Is Dating Ruining Your Love Life?
So, I just finished reading Samhita Mukhopadhyay’s book, Outdated: Why Dating is Ruining Your Love Life. The title was the book’s first point of intervention: is dating ruining my love life? The thought honestly had never even crossed my mind. Could people actually opt out of this weird, murky, sometimes craptacular ritual and live to tell the tale? Would I become a cat lady if I read this book? And, if yes, would that be so bad? Just a few weeks ago – on a day particularly filled with the kind of exasperated romantic capitulation that makes me chatty – I was talking with a friend about the merits of cat ladyhood, as I saw them. Cats are soft and yet slightly bitchy, a combination of cuddles and scratches – much like life. And I’d have all the time in the world to hang out with other awesome cat ladies and make cat purses and bedazzle sweaters and hang out in our cat lady palace with a hot tub. Because I wouldn’t go down the path of cat lady least resistance. No. Whatever’s at the end of Love Road for me, I’m going all out.
I figured for this post I would tell you a little about my dating history and talk about what I learned from Outdated.
I didn’t know what to expect when I got the book, but I knew I was pretty excited about the amazingness I was about to delve into.
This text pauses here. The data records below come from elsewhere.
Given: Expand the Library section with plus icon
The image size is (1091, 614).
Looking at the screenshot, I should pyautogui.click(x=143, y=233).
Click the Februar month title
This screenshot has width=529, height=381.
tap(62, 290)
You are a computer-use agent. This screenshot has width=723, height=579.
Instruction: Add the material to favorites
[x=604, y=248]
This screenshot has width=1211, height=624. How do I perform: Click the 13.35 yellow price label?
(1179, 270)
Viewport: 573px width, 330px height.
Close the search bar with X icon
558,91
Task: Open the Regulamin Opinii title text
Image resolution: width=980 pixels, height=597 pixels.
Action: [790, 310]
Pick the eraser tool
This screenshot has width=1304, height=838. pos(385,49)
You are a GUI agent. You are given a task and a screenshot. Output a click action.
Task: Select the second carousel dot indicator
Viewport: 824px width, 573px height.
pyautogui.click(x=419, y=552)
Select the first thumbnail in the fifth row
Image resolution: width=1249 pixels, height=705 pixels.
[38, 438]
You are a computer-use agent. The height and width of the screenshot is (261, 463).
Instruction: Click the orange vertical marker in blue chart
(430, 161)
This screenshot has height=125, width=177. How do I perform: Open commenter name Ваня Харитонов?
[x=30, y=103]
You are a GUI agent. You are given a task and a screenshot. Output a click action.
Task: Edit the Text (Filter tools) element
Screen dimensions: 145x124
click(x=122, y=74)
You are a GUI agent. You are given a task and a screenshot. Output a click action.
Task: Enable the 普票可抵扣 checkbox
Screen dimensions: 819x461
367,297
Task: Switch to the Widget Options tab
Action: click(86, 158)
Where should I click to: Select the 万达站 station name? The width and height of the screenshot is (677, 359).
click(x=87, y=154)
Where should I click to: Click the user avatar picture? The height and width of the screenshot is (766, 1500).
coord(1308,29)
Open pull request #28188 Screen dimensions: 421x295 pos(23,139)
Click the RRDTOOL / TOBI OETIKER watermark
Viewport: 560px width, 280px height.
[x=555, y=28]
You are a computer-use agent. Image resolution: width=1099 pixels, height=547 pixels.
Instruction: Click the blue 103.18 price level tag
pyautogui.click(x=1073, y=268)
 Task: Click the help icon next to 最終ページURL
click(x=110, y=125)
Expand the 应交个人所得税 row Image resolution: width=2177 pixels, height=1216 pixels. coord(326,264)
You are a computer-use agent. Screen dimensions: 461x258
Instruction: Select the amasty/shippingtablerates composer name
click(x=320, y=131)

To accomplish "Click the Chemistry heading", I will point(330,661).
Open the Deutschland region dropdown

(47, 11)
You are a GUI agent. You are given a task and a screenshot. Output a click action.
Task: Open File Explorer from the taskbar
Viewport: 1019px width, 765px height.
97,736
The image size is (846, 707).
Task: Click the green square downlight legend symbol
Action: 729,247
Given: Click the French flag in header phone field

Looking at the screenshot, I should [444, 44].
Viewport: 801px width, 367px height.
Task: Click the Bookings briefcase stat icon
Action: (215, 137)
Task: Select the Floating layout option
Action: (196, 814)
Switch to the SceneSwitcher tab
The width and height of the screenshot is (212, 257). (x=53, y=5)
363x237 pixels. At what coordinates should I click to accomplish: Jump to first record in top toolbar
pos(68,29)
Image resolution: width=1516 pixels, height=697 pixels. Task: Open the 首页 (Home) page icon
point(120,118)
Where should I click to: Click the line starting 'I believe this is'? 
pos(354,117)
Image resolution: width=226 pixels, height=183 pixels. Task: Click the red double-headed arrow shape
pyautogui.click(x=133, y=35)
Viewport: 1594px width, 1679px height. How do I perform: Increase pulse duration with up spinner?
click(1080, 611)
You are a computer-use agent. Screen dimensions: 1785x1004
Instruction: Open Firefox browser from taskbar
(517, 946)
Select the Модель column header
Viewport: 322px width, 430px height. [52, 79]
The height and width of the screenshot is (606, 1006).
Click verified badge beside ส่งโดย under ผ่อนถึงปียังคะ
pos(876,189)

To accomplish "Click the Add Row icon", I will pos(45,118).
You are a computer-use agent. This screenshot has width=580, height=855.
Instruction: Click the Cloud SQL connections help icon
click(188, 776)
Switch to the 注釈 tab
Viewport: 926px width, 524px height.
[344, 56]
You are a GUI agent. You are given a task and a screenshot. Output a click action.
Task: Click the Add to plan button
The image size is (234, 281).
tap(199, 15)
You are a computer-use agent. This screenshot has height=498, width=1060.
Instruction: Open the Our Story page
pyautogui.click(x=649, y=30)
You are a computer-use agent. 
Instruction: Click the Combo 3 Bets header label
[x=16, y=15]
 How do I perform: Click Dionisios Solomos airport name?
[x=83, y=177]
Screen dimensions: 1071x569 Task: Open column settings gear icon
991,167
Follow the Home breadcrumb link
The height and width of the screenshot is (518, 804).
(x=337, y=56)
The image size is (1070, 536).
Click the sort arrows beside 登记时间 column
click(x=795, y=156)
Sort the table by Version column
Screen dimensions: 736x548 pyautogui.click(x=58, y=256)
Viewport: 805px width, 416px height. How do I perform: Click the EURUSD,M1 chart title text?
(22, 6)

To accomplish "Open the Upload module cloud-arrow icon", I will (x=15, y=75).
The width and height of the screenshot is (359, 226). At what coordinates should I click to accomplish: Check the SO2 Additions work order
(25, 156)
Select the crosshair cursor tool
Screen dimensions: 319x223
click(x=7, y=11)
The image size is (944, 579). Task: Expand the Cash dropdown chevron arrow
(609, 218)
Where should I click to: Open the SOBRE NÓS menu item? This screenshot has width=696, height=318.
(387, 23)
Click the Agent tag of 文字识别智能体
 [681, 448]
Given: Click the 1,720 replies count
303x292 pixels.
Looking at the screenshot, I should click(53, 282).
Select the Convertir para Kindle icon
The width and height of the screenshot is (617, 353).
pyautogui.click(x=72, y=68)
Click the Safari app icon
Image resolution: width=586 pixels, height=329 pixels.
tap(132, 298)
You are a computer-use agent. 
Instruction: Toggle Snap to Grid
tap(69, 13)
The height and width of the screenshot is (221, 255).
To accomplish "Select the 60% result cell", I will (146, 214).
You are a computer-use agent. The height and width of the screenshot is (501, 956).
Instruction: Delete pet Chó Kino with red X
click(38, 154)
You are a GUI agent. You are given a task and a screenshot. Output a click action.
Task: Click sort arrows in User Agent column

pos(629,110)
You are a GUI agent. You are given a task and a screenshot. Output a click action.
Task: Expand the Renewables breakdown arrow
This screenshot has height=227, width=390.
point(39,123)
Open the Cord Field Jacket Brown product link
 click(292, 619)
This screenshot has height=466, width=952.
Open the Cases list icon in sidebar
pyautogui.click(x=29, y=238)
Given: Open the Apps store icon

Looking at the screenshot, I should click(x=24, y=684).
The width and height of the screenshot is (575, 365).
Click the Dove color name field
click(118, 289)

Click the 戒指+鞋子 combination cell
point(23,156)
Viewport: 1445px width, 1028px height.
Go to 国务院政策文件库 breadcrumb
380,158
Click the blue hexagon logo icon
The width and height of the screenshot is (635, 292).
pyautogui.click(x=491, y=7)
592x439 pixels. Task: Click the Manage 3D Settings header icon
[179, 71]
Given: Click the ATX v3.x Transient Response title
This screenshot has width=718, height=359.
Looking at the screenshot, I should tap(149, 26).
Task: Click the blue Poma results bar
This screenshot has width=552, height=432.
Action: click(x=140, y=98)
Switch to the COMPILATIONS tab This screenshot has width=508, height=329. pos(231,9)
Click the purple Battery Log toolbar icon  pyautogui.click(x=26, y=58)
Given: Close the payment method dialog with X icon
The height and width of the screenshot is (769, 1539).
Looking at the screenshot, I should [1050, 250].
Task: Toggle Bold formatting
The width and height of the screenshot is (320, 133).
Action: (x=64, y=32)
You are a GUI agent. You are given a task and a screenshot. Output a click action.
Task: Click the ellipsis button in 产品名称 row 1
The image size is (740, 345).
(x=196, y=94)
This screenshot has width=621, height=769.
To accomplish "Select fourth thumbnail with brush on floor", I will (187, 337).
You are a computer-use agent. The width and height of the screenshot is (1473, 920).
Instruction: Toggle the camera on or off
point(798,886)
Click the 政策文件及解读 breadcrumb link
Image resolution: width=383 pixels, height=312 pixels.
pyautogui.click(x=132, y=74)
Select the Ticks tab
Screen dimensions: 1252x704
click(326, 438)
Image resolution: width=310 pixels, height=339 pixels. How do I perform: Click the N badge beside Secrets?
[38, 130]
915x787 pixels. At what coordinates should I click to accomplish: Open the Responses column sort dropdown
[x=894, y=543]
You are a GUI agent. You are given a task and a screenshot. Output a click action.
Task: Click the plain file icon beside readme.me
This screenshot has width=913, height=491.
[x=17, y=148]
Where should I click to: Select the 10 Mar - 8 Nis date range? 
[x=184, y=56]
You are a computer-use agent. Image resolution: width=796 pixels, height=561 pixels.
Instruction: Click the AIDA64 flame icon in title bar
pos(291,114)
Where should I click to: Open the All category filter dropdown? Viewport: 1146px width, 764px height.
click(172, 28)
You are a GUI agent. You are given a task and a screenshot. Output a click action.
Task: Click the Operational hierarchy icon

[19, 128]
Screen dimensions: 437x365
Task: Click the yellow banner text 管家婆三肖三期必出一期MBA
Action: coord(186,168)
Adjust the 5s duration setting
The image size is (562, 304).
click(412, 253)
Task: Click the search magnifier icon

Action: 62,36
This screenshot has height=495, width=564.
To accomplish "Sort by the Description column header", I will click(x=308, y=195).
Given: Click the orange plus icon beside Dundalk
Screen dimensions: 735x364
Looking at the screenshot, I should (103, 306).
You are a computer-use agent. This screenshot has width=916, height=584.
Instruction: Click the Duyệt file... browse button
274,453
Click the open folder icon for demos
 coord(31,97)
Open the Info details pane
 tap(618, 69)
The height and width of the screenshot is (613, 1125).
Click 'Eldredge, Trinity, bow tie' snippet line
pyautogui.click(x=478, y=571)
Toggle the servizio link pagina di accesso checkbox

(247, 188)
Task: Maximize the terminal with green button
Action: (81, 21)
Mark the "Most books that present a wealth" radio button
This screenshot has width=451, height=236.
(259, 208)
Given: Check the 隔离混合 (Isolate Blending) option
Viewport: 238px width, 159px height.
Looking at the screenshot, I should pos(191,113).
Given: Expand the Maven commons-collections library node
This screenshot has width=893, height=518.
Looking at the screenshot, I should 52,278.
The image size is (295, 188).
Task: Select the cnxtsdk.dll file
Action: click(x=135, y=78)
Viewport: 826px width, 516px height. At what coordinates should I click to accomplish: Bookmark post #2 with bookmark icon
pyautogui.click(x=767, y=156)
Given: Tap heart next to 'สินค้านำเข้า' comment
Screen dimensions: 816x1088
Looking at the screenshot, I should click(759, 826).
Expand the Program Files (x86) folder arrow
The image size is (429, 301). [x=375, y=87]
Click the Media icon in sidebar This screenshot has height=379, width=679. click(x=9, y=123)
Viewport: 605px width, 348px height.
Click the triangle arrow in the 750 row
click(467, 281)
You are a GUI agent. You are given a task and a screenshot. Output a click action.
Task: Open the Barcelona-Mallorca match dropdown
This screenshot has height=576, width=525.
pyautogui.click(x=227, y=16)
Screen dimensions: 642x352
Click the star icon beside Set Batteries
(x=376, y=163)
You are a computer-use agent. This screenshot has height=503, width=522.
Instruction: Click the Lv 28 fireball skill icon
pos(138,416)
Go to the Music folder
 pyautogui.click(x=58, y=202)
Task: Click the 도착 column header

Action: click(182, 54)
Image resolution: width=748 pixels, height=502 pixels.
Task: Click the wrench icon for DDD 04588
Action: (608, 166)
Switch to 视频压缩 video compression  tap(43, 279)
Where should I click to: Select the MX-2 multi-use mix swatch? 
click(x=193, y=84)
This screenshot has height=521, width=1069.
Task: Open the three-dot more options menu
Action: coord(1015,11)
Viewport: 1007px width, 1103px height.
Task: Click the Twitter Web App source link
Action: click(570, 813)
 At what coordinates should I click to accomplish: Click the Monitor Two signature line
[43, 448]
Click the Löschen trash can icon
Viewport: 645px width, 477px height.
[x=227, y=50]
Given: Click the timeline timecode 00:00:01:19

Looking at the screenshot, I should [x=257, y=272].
So, the author identifies as a feminist, single, a woman of color and a fat girl. All things I identify as too. Spoiler alert: Samhita actually does not advocate that we boycott dating and sequester ourselves into a cat palace (but I’m sure she would be totally pro-cat palace). She actually strikes me as a bit of a fan of The Love. What she’s advocating is the end of dating as we know it. Didn’t that sound so ominous? It did in my head. Anyway, she wants us to forget what we’ve learned about love and dating and romance from The Little Mermaid and The Bachelor and Jem & The Hollograms and start something new, different, and a little more anti-racist.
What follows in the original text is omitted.